The National Labor Relations Board ruled, to nearly no one's surprise, that a portion of the University's graduate students can, in fact, decide for themselves whether or not a union is the way to go on this campus. And that is a victory for all involved.

Both sides of the debate can now sit down and discuss what really matters -- not whether a union is legal, but whether a union would improve life for graduate students.

And that is what this battle always ought to have been about all along. There are strong arguments on both sides, and now those arguments can be heard and judged on their merits by the only community that matters -- not the NLRB, not the Board of Trustees, but the graduate students whom a union would effect.

The University can, of course, appeal, but it would be advised not to.
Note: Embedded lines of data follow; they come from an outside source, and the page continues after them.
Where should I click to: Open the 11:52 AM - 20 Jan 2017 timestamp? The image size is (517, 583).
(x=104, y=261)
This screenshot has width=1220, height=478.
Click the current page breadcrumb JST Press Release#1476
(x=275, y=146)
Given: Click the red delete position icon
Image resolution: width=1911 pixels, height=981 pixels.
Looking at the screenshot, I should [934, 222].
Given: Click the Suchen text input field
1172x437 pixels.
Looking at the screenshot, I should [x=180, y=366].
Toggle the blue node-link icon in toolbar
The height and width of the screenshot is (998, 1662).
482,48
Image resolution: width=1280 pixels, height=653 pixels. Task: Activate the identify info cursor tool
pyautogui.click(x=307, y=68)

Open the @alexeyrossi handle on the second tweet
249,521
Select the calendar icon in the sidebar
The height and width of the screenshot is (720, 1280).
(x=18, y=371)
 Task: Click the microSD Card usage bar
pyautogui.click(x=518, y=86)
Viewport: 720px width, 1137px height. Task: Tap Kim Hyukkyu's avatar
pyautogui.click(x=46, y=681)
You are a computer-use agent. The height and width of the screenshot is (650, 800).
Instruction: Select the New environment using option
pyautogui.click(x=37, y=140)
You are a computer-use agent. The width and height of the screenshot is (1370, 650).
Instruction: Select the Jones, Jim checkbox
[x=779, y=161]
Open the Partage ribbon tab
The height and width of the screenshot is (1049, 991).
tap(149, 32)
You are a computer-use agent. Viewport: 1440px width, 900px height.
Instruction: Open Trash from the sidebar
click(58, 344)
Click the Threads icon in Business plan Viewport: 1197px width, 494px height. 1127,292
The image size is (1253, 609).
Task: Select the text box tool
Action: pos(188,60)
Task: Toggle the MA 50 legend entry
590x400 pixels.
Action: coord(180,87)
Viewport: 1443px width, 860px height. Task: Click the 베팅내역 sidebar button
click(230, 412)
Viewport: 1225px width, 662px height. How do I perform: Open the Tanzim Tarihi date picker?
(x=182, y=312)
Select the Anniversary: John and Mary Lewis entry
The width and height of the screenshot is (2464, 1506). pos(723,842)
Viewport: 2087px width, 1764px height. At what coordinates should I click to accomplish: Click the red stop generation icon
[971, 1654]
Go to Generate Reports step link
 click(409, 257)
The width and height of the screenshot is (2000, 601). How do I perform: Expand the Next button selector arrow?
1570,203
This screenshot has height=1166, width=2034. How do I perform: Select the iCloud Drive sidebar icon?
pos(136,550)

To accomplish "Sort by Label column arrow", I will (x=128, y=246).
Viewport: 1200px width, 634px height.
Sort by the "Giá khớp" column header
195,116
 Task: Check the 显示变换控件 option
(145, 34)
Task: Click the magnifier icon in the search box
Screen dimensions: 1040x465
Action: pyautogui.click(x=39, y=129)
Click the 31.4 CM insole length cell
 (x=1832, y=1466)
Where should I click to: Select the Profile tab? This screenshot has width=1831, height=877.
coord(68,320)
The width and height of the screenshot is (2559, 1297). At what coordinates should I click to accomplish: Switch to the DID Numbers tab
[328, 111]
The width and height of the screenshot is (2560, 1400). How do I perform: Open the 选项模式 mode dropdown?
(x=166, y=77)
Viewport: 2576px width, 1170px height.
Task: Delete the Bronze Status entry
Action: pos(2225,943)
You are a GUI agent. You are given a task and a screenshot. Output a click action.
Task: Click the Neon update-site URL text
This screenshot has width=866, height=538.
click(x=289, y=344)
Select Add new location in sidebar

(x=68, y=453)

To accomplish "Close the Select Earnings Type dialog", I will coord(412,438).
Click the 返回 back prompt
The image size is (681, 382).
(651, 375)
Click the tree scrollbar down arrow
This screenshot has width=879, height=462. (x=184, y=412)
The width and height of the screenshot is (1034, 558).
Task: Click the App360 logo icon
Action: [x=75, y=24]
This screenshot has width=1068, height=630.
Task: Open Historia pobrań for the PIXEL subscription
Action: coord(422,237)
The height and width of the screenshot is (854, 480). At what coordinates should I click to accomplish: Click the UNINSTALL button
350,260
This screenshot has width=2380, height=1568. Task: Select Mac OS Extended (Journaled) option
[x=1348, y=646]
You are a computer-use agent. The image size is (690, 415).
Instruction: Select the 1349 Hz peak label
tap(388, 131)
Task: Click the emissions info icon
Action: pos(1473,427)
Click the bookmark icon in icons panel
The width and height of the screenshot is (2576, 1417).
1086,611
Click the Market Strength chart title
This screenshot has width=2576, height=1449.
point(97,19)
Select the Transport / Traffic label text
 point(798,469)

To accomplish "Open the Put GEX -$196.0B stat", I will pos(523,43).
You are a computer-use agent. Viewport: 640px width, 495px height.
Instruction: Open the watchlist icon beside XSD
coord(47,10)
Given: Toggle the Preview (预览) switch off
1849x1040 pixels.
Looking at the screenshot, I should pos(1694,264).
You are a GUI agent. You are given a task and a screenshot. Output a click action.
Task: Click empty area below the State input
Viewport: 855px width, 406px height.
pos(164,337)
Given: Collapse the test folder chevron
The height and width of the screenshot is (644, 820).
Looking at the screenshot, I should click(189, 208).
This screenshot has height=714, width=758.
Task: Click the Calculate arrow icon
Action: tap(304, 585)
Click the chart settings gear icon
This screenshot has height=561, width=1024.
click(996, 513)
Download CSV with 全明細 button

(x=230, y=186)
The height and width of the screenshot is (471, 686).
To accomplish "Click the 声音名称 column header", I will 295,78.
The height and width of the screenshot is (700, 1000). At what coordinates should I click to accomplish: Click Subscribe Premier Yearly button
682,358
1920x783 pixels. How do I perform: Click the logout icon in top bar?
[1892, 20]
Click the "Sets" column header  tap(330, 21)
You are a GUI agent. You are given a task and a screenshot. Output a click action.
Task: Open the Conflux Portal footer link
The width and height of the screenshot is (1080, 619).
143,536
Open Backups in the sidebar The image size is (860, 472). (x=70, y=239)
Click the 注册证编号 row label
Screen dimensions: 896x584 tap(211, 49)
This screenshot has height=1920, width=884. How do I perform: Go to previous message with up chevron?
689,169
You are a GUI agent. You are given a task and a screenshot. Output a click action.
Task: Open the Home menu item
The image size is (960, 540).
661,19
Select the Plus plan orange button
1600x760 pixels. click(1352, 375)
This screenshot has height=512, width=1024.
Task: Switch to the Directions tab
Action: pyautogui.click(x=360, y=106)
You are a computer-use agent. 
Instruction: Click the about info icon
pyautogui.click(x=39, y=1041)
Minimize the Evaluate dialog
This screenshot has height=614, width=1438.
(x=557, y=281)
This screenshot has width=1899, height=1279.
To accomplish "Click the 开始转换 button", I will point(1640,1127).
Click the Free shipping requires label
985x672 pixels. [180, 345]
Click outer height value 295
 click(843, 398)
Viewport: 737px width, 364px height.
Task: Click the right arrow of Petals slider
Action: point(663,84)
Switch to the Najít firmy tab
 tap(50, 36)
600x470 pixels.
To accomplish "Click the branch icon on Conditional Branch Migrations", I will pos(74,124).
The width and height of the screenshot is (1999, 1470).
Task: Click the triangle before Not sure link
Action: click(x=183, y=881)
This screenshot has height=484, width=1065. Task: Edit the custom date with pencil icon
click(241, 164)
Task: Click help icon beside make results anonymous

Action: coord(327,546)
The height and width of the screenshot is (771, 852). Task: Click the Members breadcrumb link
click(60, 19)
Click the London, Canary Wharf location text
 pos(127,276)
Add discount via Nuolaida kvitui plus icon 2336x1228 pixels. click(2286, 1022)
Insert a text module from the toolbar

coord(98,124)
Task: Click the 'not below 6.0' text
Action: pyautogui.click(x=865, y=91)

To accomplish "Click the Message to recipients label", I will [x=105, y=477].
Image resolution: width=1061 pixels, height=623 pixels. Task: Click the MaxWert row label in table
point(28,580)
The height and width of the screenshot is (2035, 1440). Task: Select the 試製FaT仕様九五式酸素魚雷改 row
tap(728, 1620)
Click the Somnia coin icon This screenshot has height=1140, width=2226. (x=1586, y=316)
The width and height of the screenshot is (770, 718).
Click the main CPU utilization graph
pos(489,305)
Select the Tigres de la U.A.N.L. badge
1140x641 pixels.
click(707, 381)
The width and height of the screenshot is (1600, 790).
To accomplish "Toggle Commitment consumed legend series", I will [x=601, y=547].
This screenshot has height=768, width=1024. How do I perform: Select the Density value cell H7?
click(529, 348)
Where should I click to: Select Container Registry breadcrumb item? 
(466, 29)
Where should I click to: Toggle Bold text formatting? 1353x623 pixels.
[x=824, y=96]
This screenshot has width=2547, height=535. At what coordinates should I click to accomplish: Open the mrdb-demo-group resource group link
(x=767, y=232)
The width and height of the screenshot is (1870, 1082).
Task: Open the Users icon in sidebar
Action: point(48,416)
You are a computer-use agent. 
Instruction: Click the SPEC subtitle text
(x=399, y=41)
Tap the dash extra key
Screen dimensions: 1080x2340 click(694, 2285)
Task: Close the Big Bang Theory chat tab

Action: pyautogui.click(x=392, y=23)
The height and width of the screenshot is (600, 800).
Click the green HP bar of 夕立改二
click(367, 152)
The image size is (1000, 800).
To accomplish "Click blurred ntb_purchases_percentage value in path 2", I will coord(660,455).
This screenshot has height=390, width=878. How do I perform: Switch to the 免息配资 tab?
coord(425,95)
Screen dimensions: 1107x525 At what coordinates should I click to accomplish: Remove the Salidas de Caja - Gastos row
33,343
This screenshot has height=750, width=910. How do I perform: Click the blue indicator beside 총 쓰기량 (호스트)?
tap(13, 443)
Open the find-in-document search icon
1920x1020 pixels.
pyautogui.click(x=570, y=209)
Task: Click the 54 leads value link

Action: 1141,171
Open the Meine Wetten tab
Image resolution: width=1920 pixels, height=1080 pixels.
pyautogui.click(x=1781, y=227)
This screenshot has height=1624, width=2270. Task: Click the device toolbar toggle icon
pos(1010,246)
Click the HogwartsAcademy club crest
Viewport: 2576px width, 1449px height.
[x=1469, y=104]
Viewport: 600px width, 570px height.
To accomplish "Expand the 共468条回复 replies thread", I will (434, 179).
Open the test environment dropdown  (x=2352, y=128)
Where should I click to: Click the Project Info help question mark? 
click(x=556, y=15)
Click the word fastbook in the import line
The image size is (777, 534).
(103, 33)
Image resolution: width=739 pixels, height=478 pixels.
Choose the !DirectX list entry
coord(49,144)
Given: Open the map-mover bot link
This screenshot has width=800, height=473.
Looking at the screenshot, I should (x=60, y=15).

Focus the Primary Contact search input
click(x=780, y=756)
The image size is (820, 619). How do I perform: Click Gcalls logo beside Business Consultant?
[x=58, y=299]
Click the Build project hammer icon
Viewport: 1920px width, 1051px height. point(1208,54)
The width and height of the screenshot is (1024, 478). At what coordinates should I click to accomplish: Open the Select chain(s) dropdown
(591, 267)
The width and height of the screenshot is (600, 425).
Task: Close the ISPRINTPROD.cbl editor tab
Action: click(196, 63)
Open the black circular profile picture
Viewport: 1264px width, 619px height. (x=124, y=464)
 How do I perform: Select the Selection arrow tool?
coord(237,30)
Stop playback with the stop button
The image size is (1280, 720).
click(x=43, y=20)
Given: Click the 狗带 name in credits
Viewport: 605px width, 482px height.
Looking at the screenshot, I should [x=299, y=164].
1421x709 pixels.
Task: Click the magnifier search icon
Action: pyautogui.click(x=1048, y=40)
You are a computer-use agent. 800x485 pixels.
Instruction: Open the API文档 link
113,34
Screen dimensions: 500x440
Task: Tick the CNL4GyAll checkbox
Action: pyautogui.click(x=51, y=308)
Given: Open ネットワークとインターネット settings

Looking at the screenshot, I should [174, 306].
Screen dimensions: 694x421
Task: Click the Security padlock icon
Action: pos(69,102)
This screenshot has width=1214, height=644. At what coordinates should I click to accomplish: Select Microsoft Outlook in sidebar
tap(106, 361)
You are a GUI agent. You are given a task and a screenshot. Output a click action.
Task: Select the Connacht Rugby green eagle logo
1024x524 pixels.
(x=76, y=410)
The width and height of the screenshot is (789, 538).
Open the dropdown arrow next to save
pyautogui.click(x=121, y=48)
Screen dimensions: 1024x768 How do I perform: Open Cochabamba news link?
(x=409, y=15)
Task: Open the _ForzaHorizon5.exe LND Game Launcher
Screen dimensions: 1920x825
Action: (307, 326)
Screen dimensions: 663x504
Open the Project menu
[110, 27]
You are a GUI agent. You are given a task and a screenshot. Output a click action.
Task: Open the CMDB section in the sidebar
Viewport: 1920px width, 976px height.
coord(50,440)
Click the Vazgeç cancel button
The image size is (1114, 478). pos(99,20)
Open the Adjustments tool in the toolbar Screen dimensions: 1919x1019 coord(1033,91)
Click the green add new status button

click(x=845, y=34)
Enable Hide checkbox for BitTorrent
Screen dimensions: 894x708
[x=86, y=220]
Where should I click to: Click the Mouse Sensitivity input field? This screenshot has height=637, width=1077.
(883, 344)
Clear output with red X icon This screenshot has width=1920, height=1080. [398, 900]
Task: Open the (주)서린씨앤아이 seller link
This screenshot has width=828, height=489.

The NLRB's decision yesterday is not precedent setting, but rather follows the logic that have allowed union elections to go forward at Brown, Columbia and New York universities, where pro-union forces prevailed, and at Cornell University, where graduate students rejected collective bargaining. An appeal would only waste more money that could be better spent on academic programs, Bennett Hall renovations or making the case against a union.

Legal maneurvering can only go so far. Barring a dramatic reversal, Graduate Employees Together-University of Pennsylvania would eventually have won the right to hold an election, no matter how much energy and committment the General Counsel's office poured into the effort.

The time has come to stop hiding from the bread and butter issues of graduate unionization -- will a union improve their lives and their treatment from above? We expect a spirited, civil debate and an eventual decision based on the facts.

It should be an interesting few months.